Taking the leadership of SON by its words of assurance, particularly during the celebration of Its 50th anniversary late last year, when it disclosed that it was seeking the assistance of the Manufacturers Association of Nigeria MAN) and members of the industry to improve the Act establishing the organization, there is no denying the fact that the organisation is on the right path to sanitising the Auto Spare Parts market. 

It would be recalled that Mallam Farouk Salim made the remark at the 50th-anniversary celebration of the organisation, where he said the agency, established by Act No. 56 of 1971 as amended by Act No. 14 of 2015, has since been empowered by its present Act with more powers to check the production, importation, circulation, and sale of sub-standard products across the country. 

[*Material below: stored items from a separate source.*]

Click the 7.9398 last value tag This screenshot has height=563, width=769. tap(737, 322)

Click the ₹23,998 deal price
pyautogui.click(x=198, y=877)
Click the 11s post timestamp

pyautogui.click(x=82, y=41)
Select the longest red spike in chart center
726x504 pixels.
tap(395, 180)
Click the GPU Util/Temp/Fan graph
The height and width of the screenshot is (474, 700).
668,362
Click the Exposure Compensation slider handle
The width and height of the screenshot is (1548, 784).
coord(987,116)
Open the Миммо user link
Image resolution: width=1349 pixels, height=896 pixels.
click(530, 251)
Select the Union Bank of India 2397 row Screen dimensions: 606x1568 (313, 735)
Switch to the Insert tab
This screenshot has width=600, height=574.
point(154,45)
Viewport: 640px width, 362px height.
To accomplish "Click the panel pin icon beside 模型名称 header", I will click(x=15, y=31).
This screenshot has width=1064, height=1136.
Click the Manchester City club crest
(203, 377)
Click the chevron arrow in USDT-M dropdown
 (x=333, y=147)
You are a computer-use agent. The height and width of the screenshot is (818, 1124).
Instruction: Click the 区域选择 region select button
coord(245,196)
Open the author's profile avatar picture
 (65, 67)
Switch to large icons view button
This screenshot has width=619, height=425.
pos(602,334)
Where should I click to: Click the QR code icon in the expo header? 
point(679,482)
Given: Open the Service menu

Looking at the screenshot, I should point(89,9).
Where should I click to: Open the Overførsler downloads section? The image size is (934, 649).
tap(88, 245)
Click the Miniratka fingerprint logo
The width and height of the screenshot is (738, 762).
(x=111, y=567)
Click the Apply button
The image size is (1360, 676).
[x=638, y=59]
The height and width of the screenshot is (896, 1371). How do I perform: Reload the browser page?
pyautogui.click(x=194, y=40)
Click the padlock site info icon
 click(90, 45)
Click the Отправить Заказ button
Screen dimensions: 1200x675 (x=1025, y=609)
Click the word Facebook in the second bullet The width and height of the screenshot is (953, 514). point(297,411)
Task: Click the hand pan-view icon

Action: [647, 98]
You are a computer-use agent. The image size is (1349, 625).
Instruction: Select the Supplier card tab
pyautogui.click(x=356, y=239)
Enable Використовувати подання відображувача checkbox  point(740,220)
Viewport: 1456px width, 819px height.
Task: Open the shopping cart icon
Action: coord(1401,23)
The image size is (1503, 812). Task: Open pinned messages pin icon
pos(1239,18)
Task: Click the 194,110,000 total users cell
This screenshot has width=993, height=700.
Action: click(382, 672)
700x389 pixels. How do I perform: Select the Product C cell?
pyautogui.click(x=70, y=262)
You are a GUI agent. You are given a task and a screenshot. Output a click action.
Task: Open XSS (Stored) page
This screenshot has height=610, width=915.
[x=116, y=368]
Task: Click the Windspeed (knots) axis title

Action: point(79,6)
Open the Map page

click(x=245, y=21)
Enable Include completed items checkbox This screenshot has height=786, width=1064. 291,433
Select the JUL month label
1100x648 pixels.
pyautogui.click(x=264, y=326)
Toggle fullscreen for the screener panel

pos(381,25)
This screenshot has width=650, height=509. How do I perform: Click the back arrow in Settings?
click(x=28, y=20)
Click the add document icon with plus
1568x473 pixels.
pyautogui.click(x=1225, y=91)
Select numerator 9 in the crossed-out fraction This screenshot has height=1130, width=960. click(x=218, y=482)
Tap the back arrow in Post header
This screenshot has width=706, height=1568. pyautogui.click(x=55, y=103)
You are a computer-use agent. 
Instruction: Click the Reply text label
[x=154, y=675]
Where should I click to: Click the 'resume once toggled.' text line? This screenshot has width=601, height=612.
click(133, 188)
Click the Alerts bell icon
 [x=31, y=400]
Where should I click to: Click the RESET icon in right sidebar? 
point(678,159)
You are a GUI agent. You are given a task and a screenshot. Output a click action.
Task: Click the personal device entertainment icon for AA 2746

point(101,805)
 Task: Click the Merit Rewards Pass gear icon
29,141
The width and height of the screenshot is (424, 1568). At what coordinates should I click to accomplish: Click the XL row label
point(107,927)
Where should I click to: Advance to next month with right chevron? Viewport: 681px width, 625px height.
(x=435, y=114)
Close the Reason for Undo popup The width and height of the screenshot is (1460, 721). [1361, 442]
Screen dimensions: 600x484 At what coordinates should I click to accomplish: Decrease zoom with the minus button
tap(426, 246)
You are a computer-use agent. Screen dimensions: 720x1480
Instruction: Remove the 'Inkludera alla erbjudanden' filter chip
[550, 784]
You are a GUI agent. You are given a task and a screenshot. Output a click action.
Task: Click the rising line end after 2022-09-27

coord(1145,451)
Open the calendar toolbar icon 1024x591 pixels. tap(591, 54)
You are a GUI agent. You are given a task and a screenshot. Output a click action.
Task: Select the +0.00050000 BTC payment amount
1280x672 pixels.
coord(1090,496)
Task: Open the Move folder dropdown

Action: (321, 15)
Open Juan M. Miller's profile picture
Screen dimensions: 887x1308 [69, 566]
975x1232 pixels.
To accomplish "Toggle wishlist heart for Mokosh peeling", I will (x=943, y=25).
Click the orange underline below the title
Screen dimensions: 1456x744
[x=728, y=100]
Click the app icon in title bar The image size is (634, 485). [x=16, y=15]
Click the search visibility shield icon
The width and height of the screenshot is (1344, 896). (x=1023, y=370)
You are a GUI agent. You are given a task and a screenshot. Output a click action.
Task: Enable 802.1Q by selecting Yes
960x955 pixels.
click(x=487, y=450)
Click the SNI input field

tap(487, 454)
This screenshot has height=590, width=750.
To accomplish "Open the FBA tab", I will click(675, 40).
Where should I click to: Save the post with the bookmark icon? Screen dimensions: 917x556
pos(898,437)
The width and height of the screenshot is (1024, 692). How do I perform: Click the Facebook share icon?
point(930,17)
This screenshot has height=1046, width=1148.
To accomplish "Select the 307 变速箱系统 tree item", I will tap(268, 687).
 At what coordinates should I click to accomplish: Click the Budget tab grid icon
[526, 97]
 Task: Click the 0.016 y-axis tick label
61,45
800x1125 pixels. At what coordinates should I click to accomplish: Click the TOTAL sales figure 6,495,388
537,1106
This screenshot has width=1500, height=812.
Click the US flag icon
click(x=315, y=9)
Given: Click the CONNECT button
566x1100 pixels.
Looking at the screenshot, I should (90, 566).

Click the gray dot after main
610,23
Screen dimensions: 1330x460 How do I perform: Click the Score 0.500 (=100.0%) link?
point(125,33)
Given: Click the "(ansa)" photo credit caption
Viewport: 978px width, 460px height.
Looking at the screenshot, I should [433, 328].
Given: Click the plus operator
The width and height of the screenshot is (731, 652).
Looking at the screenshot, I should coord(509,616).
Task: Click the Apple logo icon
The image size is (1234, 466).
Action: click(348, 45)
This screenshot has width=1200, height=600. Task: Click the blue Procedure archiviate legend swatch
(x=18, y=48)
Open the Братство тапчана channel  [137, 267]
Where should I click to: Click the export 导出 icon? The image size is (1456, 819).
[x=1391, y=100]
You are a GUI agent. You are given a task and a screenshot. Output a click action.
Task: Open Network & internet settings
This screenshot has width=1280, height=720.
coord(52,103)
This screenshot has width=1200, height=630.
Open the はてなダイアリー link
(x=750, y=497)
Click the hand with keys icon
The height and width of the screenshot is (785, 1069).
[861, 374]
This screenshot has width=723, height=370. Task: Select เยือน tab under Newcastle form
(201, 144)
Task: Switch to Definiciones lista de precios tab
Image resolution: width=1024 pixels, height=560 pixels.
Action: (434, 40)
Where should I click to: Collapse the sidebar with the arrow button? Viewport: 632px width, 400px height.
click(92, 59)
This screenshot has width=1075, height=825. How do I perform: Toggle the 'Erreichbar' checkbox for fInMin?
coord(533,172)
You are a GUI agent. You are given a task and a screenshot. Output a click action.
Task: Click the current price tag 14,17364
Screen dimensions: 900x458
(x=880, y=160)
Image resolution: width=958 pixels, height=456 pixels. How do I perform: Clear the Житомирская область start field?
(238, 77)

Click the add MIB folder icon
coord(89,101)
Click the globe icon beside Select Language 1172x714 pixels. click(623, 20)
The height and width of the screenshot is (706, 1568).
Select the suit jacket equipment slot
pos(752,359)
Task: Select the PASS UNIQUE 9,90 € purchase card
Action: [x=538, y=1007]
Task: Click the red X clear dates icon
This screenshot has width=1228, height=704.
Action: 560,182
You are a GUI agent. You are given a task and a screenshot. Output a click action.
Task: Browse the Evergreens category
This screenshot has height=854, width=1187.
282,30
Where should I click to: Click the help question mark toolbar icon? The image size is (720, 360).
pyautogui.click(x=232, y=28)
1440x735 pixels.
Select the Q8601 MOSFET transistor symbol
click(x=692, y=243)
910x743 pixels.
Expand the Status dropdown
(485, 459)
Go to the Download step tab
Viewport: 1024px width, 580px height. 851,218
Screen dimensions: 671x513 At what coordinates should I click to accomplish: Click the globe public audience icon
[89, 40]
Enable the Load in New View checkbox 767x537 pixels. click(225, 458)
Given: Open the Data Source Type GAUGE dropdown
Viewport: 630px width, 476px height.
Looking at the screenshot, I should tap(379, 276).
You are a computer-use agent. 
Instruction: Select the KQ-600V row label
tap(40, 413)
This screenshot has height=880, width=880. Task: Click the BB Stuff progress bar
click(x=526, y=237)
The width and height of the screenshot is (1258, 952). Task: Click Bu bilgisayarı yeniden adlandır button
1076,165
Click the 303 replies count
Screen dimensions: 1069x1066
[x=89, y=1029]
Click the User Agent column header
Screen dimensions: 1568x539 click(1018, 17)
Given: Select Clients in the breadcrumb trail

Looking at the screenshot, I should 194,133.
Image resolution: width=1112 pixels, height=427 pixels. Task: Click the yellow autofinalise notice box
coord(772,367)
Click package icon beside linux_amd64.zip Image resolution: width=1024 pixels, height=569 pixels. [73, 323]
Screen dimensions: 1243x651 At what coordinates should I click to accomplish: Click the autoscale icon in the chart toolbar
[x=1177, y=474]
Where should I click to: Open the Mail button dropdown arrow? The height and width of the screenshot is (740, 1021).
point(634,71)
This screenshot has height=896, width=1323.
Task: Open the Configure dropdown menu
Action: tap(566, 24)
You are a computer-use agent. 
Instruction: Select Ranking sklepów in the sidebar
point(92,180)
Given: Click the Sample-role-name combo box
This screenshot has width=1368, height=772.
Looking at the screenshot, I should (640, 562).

He said the organisation as a corporate body has been at the heart of the industry, seating at the pinnacle of standardisation work in Nigeria. 

He assured, “Aware of our role in Industry, we in the last two years, concentrated on some critical areas that add value to the industry. 

“My predecessor spent a lot of time and effort to review the one we are using today after seven years, the act is not punitive enough, we need to go back to the National Assembly being a democratic society to seek a more improved treatment for criminals. 

“These criminal individuals destroy our industries, economy, and tax base and some of the sponsors of these activities are in the country. All these activities are tied down to substandard goods and people selling them. 

“A lot of factories will not be here today if substandard goods are allowed to fester in the country. It’s very important to the nation’s security”. 

Former Minister for Industry, Trade, and Investment, Adeniyi Adebayo, who was represented by Evelyn Ngige, permanent secretary in the ministry said the SON played a big role in facilitating trade and ensuring that local goods and services compete favourably in the international market and guarantee that excellence is maintained across all production lines in the country.